Some might question how valid reuse is within the data centre environment. We all know that much of the equipment removed from high-end data centres is not yet at the end of life and can be used elsewhere. Older equipment can be donated or sold to organisations with lower compute needs, such as schools and SMEs. However, we are now also waking up to the idea that equipment can be reconfigured and reused within high performance data centres too.
We recently published a paper in the IEEE Transactions on Sustainable Computing titled Optimizing server refresh cycles: The case for circular economy with an aging Moore’s Law. Co-authored by Techbuyer and the University of East London, it demonstrates that the immediate past generation can out-perform the latest on power consumption and Return on Investment (RoI). It also proves there is no difference between like for like new and refurbished servers and components. This goes some way to explaining the approach of some hyperscalers. Google happily and publicly states that 75% of components in its spares programme and 52% in its machine upgrades programme are refurbished components.
Pulling this apart for enterprise servers interested us and we used the research to build a Machine Learning tool delivered by a sister company called Interact. This analyses energy usage within a data centre and offers hardware suggestions to increase efficiency, decrease carbon usage and optimise costs. Since its launch in January, it is finding that many of the best solutions for energy use over time are refurbished, immediate past generation machines.
The reason for this is that Moore’s Law on CPU efficiency increases is slowing down (and getting worse in low power mode, which is where servers spend a large amount of their time). Rather than refreshing to new, operators can upgrade memory and storage on the previous generation and get better results for a lower price. This may not be true in the future as new CPU technology is developed, but it is certainly true now. Which means the biggest lesson here is to analyse what you have, optimise this and keep up with the process regularly to check your homework.
Taking this to market, however, we are finding that there are significant logistical challenges to implementing this. For FinTech or colocation providers, for example, the purchase decisions on IT hardware are made by one group and the energy bill paid by another. It means that although there are significant savings when you look at life cycle costing, the financials are set up to ignore this, as is carbon reporting. If we are going to drive change, we need to look at the whole ecosystem.

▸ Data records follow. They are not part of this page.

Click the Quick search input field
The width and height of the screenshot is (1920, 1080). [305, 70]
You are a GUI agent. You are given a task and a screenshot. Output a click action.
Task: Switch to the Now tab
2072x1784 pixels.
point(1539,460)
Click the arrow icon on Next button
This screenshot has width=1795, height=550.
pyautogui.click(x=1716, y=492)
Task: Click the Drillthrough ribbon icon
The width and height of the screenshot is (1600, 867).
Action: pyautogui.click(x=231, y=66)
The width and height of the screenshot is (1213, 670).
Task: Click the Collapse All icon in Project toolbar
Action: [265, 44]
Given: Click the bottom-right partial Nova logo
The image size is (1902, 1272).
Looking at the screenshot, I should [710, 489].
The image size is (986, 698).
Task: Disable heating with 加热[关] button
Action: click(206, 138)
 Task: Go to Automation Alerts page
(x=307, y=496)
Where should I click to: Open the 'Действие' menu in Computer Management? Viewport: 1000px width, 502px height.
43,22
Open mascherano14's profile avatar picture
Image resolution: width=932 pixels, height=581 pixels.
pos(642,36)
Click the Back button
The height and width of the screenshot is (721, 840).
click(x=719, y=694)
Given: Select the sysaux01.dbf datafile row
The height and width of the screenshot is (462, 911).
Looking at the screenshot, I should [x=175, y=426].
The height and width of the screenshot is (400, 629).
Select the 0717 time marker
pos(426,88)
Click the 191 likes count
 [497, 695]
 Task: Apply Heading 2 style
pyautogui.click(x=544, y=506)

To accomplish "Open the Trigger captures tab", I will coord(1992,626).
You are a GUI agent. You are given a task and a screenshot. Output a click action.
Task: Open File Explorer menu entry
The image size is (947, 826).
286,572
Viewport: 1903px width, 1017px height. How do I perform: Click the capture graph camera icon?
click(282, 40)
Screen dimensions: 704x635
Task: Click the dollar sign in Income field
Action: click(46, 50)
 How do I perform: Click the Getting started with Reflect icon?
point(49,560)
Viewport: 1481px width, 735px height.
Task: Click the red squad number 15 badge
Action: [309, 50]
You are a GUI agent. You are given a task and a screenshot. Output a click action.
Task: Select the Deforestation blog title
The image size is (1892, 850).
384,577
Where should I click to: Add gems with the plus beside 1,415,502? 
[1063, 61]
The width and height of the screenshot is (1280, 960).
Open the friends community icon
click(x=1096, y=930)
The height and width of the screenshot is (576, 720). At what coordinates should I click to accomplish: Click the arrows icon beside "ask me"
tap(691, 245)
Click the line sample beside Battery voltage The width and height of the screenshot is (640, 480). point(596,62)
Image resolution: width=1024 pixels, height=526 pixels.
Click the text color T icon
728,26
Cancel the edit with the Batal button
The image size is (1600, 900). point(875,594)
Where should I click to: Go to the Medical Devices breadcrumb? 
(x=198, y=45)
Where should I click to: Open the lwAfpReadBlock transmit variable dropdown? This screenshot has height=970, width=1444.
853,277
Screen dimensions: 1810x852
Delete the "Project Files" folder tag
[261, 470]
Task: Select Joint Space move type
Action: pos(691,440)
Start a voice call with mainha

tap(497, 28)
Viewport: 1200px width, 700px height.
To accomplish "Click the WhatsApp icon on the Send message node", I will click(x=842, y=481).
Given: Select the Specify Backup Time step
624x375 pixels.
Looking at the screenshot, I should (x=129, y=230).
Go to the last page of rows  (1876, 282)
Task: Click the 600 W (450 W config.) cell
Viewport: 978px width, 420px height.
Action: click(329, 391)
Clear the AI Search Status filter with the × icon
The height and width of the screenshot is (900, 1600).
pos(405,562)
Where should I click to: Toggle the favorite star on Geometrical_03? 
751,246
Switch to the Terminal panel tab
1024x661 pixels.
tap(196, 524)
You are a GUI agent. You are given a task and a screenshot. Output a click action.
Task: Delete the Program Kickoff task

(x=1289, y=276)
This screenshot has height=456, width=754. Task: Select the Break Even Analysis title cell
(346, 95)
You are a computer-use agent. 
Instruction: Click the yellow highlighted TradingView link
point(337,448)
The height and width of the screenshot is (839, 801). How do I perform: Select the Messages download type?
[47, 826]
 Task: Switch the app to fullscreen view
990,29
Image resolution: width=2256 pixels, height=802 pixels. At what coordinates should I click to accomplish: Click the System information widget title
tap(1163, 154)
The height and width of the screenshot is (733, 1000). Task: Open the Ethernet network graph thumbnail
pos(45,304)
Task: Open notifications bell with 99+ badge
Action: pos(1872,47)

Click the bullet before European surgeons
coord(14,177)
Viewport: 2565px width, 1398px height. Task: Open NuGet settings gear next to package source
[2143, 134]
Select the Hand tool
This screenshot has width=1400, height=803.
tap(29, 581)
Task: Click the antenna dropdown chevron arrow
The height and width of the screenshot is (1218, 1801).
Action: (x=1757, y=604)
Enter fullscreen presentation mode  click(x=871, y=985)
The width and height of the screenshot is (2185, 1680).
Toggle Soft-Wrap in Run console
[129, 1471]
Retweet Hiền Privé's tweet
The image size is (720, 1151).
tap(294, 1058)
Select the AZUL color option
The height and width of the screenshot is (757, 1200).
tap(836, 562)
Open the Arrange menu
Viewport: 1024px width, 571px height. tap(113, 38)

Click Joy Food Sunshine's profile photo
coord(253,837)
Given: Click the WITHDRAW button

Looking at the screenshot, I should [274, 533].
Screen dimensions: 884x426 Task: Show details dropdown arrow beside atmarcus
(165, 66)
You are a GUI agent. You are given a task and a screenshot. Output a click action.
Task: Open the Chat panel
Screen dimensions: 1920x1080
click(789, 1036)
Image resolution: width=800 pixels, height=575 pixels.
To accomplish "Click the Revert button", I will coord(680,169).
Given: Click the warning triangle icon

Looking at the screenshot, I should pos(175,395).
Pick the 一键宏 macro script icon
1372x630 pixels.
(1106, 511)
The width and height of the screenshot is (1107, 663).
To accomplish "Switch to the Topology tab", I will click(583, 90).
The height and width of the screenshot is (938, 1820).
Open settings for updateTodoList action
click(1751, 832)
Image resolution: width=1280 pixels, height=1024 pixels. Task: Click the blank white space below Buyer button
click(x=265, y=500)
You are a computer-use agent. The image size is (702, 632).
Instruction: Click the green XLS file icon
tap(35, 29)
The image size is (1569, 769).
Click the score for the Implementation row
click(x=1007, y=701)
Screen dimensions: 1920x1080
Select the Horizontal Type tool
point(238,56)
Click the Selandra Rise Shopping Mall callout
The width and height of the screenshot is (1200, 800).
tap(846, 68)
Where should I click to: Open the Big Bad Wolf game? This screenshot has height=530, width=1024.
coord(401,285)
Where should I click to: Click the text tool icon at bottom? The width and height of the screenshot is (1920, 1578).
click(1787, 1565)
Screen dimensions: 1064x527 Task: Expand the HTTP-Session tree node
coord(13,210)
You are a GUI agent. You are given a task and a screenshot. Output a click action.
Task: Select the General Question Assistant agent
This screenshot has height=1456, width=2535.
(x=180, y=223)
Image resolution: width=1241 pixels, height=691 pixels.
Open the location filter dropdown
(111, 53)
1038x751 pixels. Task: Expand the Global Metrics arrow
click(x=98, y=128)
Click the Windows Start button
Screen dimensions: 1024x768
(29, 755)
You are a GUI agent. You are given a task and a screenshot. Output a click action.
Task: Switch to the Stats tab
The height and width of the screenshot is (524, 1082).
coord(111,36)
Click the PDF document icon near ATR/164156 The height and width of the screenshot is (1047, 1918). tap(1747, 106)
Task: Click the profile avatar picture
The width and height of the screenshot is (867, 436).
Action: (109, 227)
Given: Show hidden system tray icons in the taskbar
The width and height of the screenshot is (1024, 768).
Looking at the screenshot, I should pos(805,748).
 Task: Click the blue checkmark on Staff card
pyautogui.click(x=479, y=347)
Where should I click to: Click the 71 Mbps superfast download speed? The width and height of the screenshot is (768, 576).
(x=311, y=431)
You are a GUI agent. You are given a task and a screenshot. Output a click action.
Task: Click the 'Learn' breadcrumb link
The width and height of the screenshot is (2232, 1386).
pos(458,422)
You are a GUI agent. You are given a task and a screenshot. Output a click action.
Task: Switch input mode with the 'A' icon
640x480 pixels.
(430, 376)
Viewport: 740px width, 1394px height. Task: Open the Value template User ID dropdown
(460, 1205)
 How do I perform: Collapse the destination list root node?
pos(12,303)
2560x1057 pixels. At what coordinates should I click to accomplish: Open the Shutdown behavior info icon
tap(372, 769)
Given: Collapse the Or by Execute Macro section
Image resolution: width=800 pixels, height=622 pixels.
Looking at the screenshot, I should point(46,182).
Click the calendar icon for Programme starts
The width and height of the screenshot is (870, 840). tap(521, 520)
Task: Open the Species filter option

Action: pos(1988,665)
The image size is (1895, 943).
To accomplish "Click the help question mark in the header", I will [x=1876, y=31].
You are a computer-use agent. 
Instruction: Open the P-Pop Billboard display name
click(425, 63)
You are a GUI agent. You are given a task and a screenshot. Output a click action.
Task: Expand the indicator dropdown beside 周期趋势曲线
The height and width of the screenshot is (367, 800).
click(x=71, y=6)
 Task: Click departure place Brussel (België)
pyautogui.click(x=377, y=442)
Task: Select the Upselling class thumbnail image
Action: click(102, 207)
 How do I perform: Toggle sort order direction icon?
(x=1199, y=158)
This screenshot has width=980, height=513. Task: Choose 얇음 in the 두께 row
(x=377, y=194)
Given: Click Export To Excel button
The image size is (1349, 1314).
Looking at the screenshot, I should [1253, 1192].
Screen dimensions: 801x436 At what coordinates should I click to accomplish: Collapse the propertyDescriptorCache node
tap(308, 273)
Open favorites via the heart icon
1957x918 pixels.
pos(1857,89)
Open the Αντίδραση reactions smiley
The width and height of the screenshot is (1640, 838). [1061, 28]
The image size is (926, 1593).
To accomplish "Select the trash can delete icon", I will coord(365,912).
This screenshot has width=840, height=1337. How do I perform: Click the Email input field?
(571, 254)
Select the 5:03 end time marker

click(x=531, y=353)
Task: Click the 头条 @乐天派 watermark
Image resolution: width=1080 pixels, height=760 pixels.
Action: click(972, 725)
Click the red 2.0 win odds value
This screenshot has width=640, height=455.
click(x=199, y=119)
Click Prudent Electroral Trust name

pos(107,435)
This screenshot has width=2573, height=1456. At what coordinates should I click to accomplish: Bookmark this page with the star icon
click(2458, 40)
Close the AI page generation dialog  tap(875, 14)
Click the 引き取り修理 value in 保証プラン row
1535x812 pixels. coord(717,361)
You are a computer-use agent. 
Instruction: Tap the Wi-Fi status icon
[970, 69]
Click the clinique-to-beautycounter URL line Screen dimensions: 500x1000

The good news is that in doing this, data centres can achieve cost and environmental benefits as well as cashing in on the excellent PR of reducing electronic waste and delivering a green product. The sector already has a great story to tell. Data centres can facilitate communication without travel miles, develop the wherewithal for smart manufacturing and predict weather patterns to optimise energy usage. Optimising this means extending product life for as long as possible, not just accepting reuse, refurbishment and remanufacture, but designing for it. This means developing tools that optimise IT equipment over time but also designing systems that measure efficiencies across the whole value chain.